▶ TASK DETAILS
Could you write out the records from the line with "This screenshot has width=704, height=351." to the line with "pyautogui.click(x=170, y=29)" in full, requests included, shifting every coordinate in the answers up by 139?

▶ MATERIAL FOR THIS EXERCISE

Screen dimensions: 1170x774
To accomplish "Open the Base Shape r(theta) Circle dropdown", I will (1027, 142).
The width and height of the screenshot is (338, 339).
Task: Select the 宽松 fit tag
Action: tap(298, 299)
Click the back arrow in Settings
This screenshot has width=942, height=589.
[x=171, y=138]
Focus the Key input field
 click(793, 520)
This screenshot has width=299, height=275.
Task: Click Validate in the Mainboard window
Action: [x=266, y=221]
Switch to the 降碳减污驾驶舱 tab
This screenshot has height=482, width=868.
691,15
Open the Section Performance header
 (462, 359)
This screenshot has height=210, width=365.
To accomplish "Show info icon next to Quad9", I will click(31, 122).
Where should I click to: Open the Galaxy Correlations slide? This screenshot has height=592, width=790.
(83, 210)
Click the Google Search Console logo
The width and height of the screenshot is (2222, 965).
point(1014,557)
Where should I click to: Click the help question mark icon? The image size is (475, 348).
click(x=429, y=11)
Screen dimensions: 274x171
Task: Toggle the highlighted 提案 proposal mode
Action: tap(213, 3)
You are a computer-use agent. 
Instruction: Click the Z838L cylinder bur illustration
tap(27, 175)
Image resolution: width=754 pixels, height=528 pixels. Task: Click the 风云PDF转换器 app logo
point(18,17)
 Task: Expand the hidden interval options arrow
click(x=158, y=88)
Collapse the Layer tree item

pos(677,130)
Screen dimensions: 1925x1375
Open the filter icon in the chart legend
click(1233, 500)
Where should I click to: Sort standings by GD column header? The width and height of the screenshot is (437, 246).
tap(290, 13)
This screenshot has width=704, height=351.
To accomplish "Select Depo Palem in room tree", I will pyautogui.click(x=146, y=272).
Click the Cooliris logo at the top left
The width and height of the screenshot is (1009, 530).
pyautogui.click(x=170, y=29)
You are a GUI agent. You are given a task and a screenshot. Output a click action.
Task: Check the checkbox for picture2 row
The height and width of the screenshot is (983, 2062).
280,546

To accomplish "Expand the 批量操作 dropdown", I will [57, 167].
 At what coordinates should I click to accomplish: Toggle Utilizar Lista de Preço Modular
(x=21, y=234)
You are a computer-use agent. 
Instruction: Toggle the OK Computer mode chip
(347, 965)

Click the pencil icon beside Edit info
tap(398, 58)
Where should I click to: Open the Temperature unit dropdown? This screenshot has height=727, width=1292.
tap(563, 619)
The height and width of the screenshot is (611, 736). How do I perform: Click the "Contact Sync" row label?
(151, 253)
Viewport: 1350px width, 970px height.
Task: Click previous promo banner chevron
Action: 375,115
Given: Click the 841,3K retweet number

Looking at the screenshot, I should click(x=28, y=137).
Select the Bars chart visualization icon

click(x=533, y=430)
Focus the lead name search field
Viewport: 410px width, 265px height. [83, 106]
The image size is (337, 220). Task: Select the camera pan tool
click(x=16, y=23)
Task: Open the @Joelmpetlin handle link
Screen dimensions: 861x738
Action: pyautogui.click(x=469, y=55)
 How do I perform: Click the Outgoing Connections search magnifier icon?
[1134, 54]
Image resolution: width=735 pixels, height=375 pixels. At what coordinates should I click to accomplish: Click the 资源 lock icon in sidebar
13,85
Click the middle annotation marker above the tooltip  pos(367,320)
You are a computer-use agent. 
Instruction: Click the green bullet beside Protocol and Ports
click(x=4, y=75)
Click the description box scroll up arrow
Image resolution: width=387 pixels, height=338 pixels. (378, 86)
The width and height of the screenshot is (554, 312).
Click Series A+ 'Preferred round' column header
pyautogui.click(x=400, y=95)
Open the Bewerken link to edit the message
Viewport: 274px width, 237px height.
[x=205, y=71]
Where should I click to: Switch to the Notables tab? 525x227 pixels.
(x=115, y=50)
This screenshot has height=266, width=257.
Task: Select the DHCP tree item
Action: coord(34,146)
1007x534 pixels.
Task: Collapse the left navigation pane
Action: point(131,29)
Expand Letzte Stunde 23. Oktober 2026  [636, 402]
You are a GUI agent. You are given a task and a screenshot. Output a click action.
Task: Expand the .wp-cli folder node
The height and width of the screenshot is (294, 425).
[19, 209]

▶ ANSWER TO THIS TASK
This screenshot has width=704, height=351.
To accomplish "Select Depo Palem in room tree", I will pyautogui.click(x=285, y=411).
Click the Cooliris logo at the top left
The width and height of the screenshot is (1009, 530).
pyautogui.click(x=309, y=168)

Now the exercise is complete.